For the first part of the second solution, set $$a_0=1$$ and $$a_1=0$$. This makes all odd-indexed coefficients zero. For even-indexed coefficients:

For $$n=2$$: $$a_2 = \frac{a_0}{2(2-1)} = \frac{a_0}{2 \cdot 1} = \frac{1}{2!}$$

For $$n=4$$: $$a_4 = \frac{a_2}{4(4-1)} = \frac{a_2}{4 \cdot 3} = \frac{1}{4 \cdot 3 \cdot 2!} = \frac{1}{4!}$$

In general, for $$n=2k$$:

$$a_{2k} = \frac{a_0}{(2k)!}$$

For the second part of the second solution, set $$a_0=0$$ and $$a_1=1$$. This makes all even-indexed coefficients zero. For odd-indexed coefficients:

For $$n=3$$: $$a_3 = \frac{a_1}{3(3-1)} = \frac{a_1}{3 \cdot 2} = \frac{1}{3!}$$

For $$n=5$$: $$a_5 = \frac{a_3}{5(5-1)} = \frac{a_3}{5 \cdot 4} = \frac{1}{5 \cdot 4 \cdot 3!} = \frac{1}{5!}$$

In general, for $$n=2k+1$$:

$$a_{2k+1} = \frac{a_1}{(2k+1)!}$$

**step9 Construct the Second Frobenius Series Solution**

The solution for $$r_2 = -\frac{1}{2}$$ is a linear combination of the two parts found in the previous step. We will treat these two parts as two separate linearly independent solutions.
The first linearly independent solution (choosing $$a_0=1, a_1=0$$ for $$r_2=-\frac{1}{2}$$) is:

$$y_2(x) = \sum_{k=0}^{\infty} a_{2k} x^{2k - \frac{1}{2}}$$

$$y_2(x) = \sum_{k=0}^{\infty} \frac{1}{(2k)!} x^{2k - \frac{1}{2}}$$

We can write this as:

$$y_2(x) = x^{-1/2} \left( 1 + \frac{x^2}{2!} + \frac{x^4}{4!} + \dots \right)$$

This series is the Taylor expansion of the hyperbolic cosine function: $$\cosh(x) = \sum_{k=0}^{\infty} \frac{x^{2k}}{(2k)!}$$.

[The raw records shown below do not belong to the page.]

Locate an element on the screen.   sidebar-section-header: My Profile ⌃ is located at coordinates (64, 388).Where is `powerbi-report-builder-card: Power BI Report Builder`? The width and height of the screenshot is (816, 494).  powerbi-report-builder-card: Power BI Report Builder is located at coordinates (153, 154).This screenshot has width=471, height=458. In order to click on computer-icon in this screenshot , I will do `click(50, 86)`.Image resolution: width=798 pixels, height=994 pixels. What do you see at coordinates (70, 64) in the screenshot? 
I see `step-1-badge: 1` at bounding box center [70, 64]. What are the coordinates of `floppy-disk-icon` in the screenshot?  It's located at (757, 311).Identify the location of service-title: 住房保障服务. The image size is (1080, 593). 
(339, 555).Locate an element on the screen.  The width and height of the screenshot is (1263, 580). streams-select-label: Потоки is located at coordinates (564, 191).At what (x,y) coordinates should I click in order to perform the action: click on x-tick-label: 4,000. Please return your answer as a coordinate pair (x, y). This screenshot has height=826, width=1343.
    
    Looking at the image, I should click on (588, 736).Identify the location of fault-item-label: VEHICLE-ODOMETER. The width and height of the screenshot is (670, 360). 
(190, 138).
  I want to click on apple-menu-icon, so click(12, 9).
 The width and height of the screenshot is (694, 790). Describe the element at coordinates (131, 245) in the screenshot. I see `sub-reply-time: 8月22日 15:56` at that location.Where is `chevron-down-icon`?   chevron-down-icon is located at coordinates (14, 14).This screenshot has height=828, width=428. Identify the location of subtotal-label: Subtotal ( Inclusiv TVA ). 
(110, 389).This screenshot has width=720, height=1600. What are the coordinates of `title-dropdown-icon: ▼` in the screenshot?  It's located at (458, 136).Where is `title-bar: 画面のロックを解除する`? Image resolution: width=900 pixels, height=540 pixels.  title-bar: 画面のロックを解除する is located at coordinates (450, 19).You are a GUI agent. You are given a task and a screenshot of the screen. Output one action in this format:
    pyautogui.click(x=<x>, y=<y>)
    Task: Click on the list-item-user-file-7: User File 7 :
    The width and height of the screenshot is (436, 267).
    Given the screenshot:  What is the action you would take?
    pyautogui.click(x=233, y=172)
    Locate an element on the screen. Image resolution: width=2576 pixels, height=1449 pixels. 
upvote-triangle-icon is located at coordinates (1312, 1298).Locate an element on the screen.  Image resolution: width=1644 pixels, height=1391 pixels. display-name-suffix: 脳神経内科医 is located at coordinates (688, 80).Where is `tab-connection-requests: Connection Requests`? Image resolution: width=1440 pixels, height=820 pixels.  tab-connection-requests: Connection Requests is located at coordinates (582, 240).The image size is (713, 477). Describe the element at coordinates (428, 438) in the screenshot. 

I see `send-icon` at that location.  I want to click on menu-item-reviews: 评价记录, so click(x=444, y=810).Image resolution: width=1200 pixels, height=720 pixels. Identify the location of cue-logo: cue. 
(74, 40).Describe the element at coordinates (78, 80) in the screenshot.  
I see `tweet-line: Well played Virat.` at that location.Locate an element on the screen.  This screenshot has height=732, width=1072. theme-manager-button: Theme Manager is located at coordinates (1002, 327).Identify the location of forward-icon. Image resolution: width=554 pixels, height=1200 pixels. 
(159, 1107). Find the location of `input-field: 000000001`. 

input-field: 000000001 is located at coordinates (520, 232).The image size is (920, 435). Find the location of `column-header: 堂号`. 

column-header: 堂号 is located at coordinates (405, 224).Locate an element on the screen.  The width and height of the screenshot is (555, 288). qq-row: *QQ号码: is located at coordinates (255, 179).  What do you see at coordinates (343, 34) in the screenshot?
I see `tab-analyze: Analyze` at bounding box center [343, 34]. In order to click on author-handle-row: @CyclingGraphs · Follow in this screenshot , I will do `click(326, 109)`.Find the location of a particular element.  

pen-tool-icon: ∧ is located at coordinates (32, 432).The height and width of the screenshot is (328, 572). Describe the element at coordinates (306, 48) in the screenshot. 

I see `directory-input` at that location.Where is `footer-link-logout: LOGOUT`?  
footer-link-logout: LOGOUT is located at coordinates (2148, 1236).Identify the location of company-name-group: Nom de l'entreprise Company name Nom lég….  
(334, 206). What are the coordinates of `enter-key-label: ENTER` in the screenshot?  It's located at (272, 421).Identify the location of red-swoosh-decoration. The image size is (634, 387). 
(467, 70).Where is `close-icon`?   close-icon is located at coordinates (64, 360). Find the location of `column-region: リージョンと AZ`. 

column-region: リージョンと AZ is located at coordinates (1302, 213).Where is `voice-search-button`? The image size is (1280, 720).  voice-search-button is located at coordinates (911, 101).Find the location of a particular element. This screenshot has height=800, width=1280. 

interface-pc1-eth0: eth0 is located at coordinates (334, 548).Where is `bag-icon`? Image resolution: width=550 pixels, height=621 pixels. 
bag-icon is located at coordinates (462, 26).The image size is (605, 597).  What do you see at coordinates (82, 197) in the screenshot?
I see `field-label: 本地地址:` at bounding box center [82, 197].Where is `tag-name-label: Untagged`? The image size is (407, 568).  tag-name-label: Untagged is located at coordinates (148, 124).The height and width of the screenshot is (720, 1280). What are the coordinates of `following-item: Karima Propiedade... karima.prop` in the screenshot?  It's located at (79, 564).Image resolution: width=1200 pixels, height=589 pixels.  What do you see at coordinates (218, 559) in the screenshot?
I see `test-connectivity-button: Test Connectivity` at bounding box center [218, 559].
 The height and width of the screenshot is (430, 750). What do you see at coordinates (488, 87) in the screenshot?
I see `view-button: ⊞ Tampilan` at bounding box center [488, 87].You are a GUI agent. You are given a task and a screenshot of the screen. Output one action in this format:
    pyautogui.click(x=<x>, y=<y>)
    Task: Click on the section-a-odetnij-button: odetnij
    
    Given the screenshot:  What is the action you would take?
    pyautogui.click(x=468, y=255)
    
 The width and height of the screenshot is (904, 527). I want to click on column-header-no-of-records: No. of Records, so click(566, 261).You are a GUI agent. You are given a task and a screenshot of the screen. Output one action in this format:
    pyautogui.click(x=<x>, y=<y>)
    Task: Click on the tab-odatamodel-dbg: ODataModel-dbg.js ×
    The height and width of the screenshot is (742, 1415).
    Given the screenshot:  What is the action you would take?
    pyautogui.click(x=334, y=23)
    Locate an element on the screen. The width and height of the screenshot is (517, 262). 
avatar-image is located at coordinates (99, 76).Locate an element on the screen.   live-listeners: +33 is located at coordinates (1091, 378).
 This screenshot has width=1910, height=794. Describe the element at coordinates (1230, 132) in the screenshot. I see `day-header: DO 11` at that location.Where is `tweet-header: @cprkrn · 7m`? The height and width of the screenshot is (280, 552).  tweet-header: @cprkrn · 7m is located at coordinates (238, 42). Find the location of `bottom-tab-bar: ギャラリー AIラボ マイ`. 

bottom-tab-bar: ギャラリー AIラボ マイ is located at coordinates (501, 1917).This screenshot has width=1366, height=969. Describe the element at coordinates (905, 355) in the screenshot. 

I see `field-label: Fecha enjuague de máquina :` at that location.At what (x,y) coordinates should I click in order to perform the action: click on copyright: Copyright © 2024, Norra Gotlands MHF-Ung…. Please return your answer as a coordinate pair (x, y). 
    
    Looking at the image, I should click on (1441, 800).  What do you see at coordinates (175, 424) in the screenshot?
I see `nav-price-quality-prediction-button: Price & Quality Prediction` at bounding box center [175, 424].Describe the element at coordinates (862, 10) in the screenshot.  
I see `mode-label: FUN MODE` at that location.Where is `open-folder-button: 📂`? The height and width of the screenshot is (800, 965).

Therefore, the second solution in closed form is:

$$y_2(x) = x^{-1/2} \cosh(x) = \frac{\cosh(x)}{x^{1/2}}$$

The second linearly independent solution obtained by setting $$a_0=0, a_1=1$$ for $$r_2=-\frac{1}{2}$$ is:

$$y_3(x) = \sum_{k=0}^{\infty} a_{2k+1} x^{2k+1 - \frac{1}{2}}$$

$$y_3(x) = \sum_{k=0}^{\infty} \frac{1}{(2k+1)!} x^{2k+1 - \frac{1}{2}}$$

We can write this as:

$$y_3(x) = x^{-1/2} \left( x + \frac{x^3}{3!} + \frac{x^5}{5!} + \dots \right)$$

This is equivalent to $$y_1(x)$$. Therefore, the two linearly independent solutions are $$y_1(x)$$ and $$y_2(x)$$.